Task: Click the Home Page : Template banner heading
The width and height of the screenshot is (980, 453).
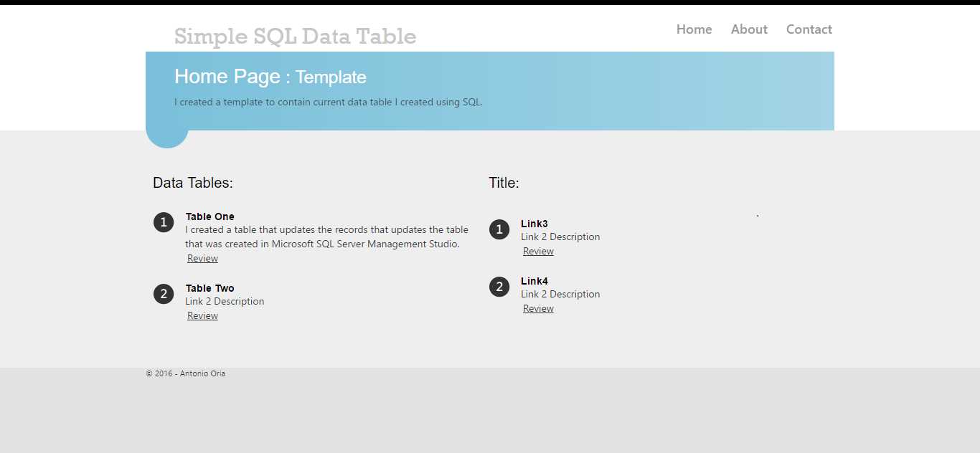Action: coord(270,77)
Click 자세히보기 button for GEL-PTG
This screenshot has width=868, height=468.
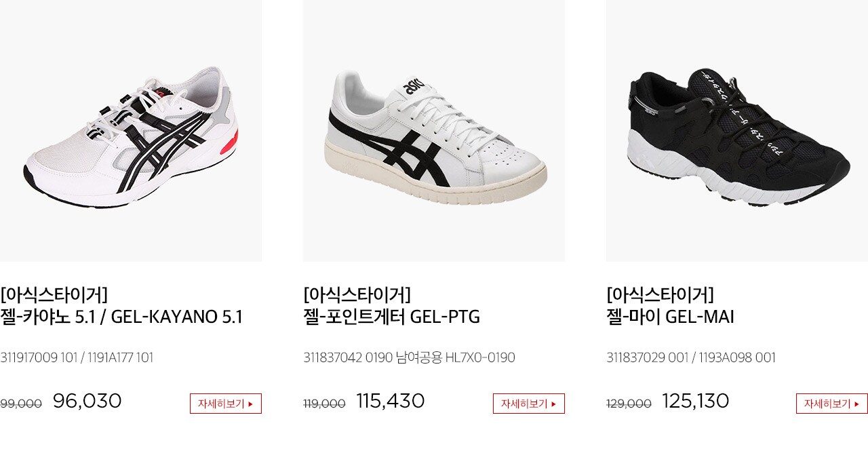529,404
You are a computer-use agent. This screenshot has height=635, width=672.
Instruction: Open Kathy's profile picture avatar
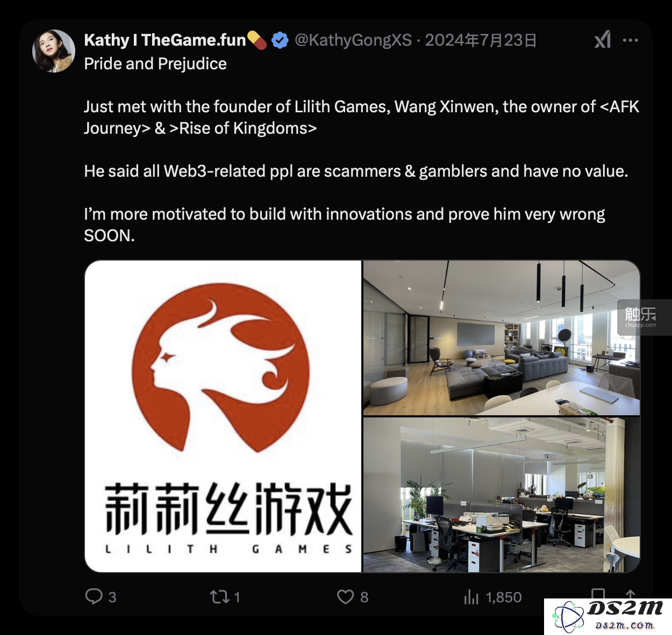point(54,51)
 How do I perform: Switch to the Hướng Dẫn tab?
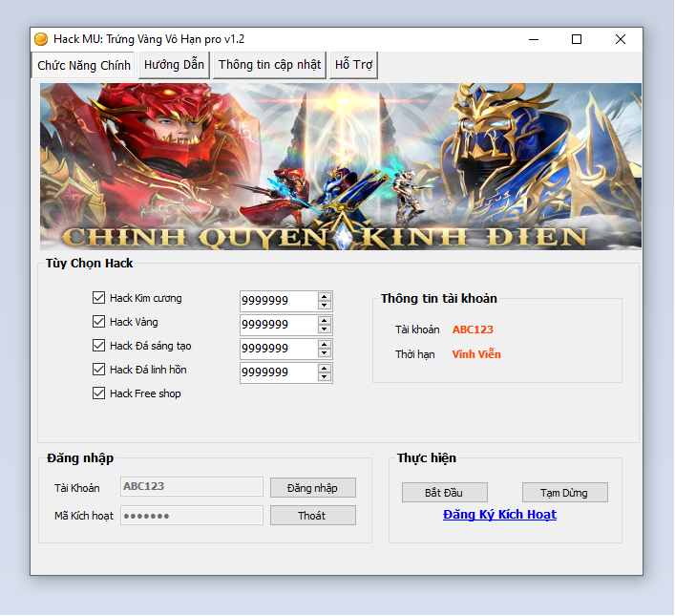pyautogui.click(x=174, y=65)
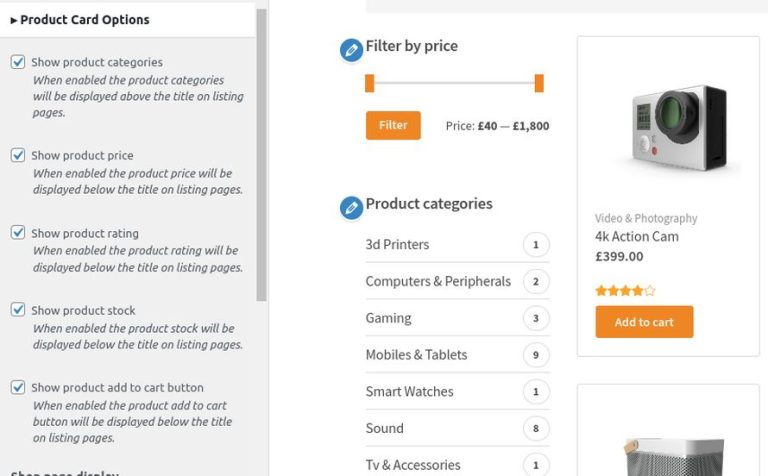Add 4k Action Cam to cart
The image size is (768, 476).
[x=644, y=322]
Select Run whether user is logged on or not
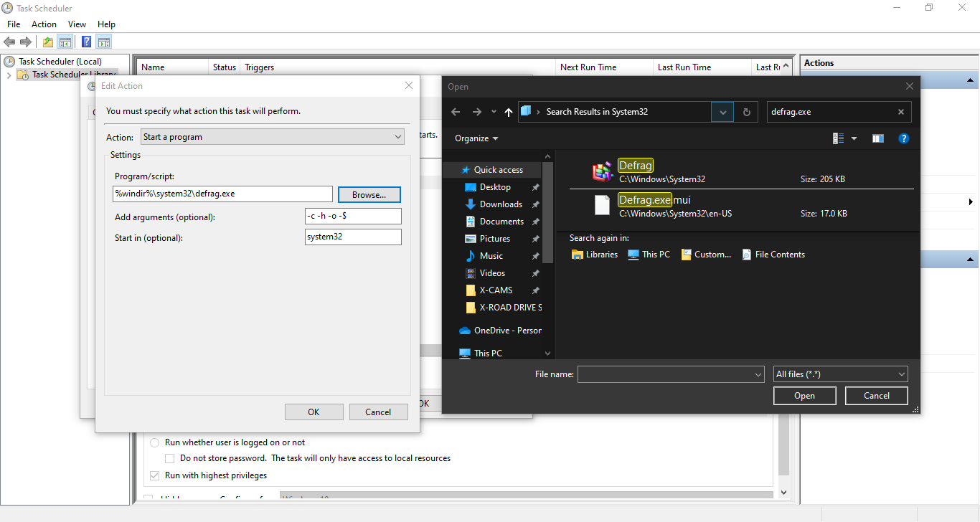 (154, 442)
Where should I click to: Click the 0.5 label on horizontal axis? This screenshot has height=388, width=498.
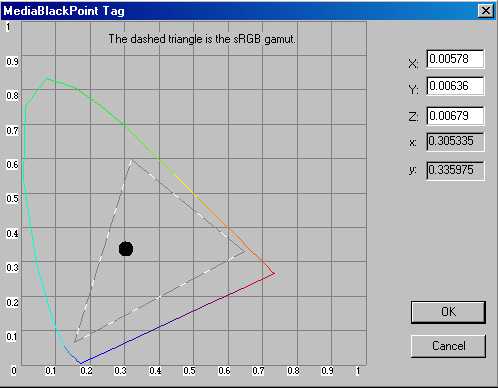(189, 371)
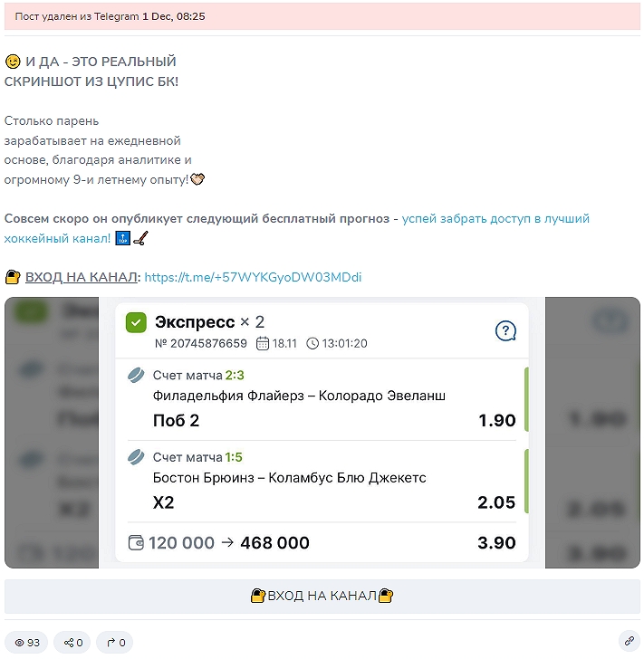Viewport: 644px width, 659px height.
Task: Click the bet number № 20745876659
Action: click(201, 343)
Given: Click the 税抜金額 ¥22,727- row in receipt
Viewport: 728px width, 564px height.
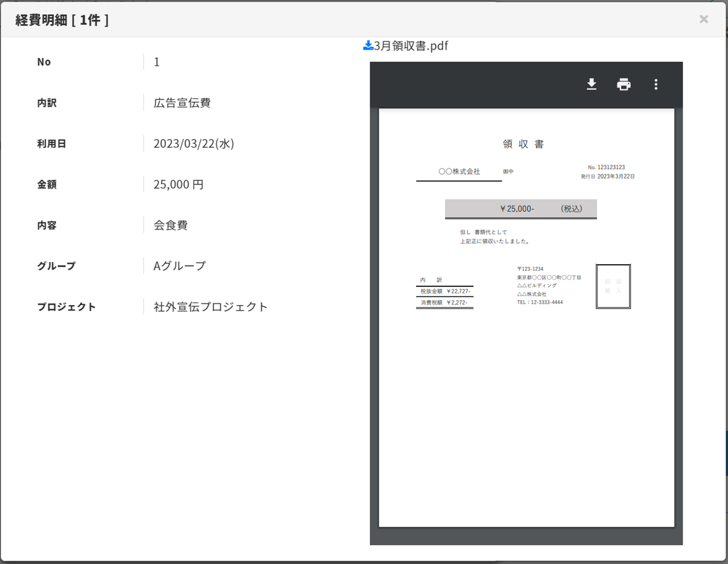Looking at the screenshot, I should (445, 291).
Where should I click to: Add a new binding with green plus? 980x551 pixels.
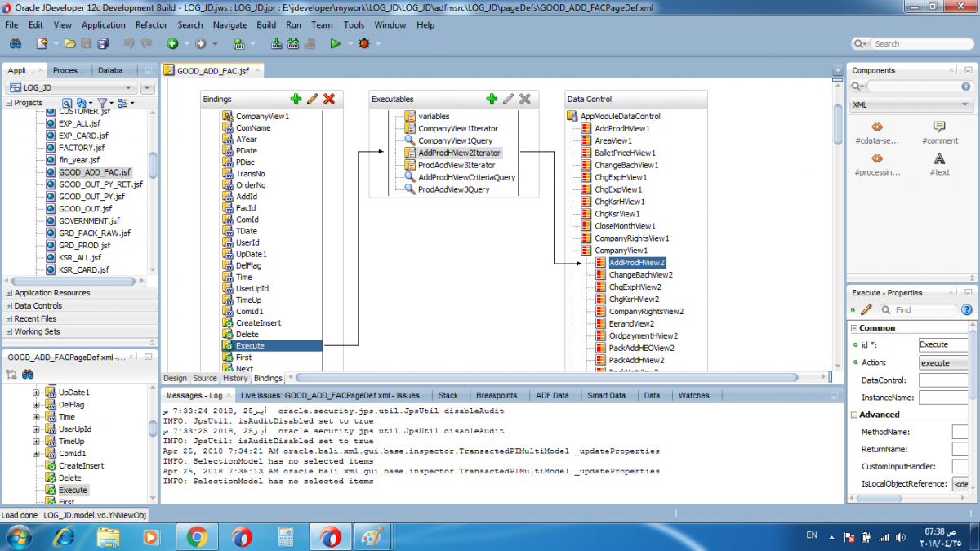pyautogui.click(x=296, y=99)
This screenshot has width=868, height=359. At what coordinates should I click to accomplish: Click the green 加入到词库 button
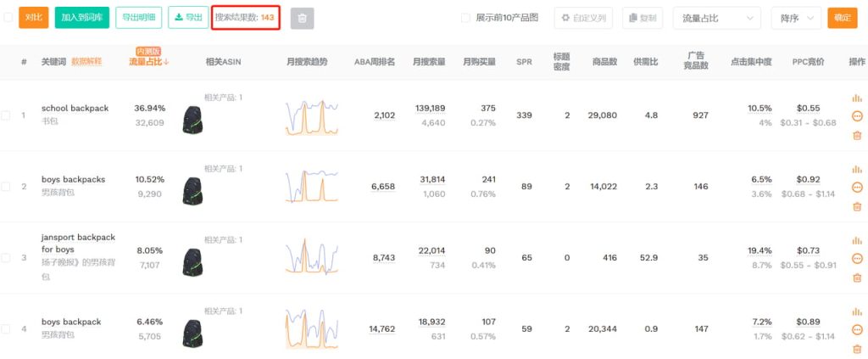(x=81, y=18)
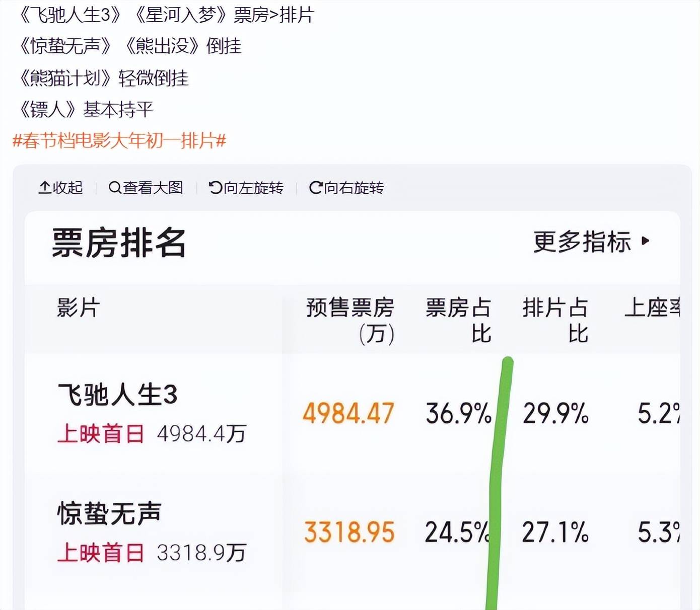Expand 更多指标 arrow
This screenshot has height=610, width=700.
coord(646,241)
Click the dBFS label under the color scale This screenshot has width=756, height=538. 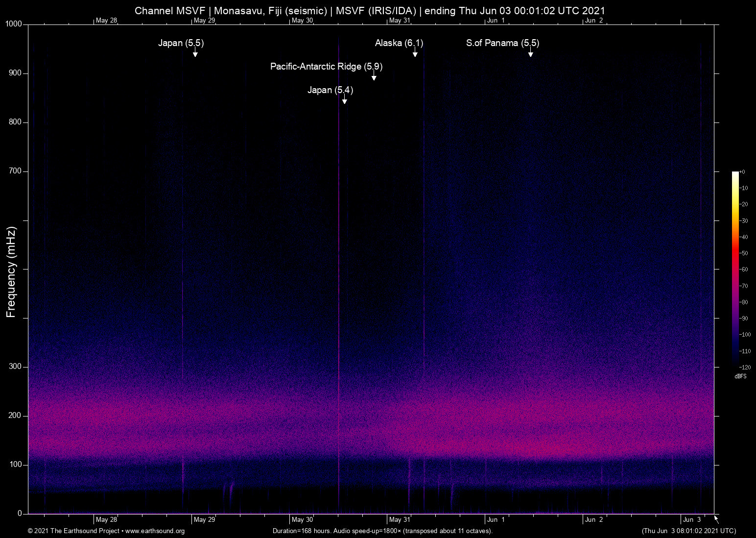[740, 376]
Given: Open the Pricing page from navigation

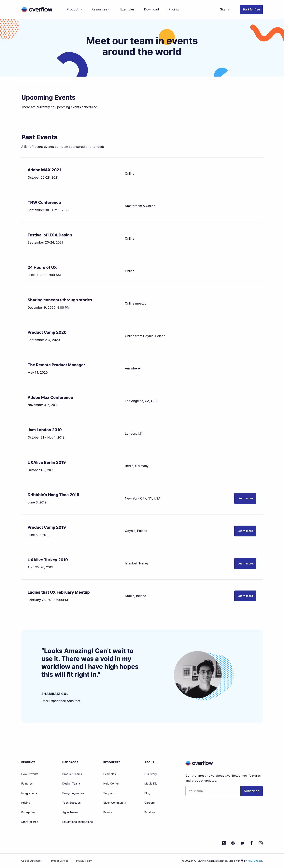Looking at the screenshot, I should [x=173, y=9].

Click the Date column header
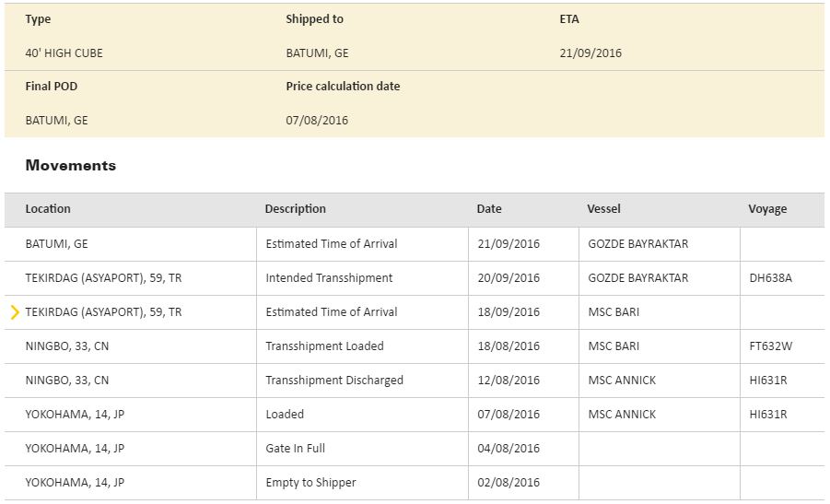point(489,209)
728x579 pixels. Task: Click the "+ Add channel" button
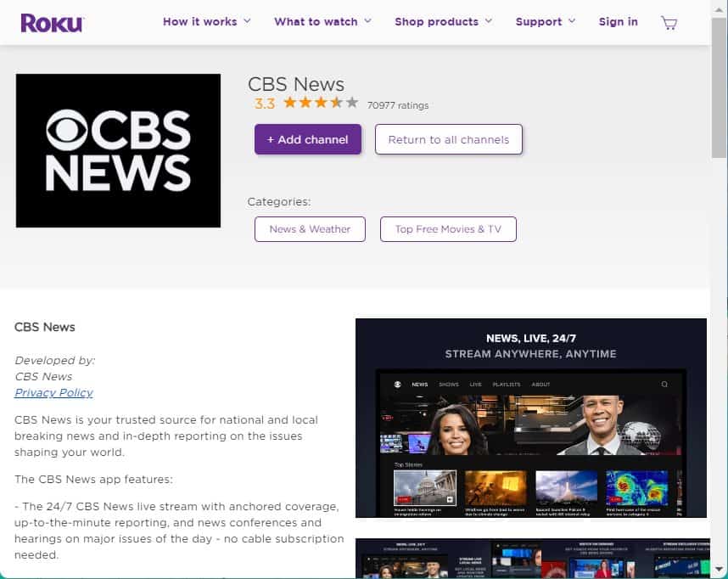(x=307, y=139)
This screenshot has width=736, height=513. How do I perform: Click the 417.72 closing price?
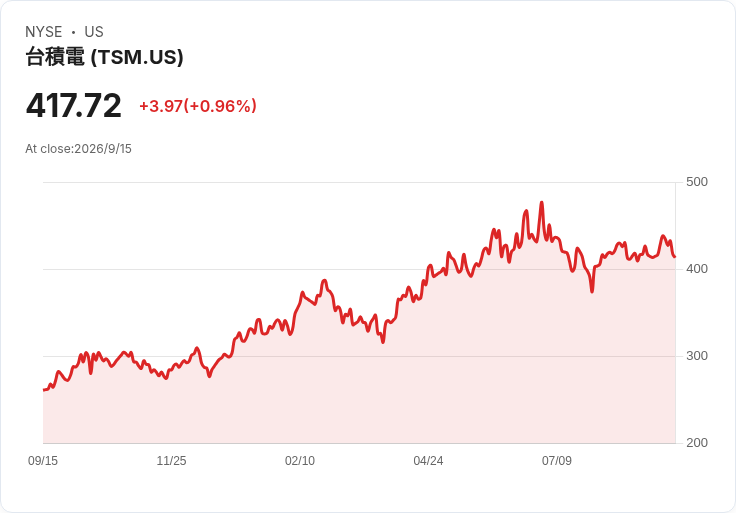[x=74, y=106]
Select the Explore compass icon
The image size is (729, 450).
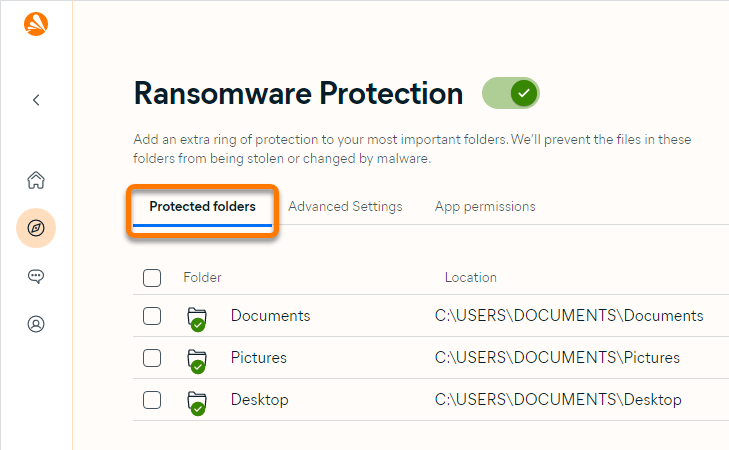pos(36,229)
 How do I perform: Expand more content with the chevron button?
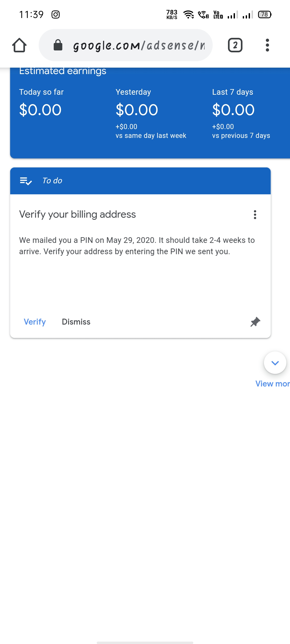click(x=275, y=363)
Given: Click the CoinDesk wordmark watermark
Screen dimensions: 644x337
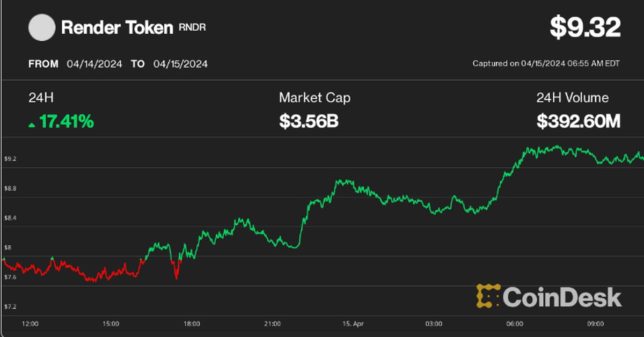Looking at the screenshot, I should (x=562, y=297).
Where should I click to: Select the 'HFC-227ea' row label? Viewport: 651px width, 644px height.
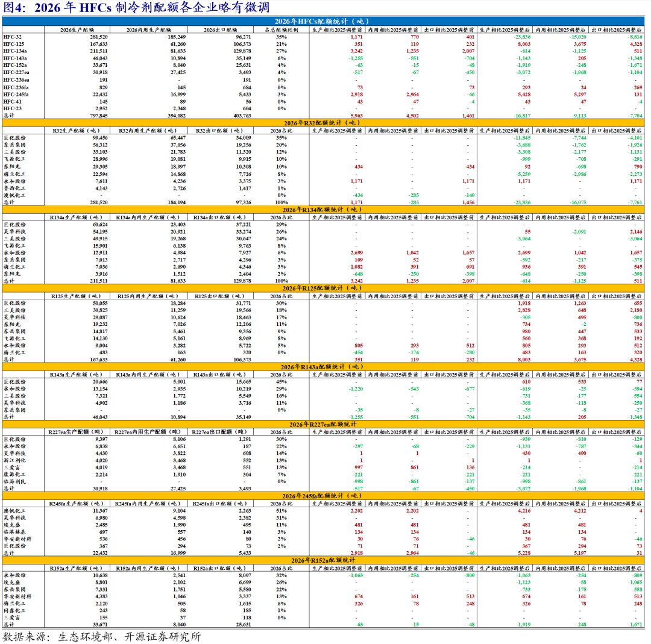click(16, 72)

=== TASK GOAL ===
Extract, verbatim and alone, the lines from the line that contains "This screenshot has width=736, height=513." to the last line of the records, inclusive; drop any picture.

=== SOLVED EXERCISE ===
This screenshot has width=736, height=513. How do I perform: Click the 417.72 closing price?
[x=74, y=106]
Select the Explore compass icon
The image size is (729, 450).
pos(36,229)
 How do I perform: Expand more content with the chevron button?
click(x=275, y=363)
Given: Click the CoinDesk wordmark watermark
Screen dimensions: 644x337
Looking at the screenshot, I should (x=562, y=297).
Where should I click to: Select the 'HFC-227ea' row label? Viewport: 651px width, 644px height.
click(16, 72)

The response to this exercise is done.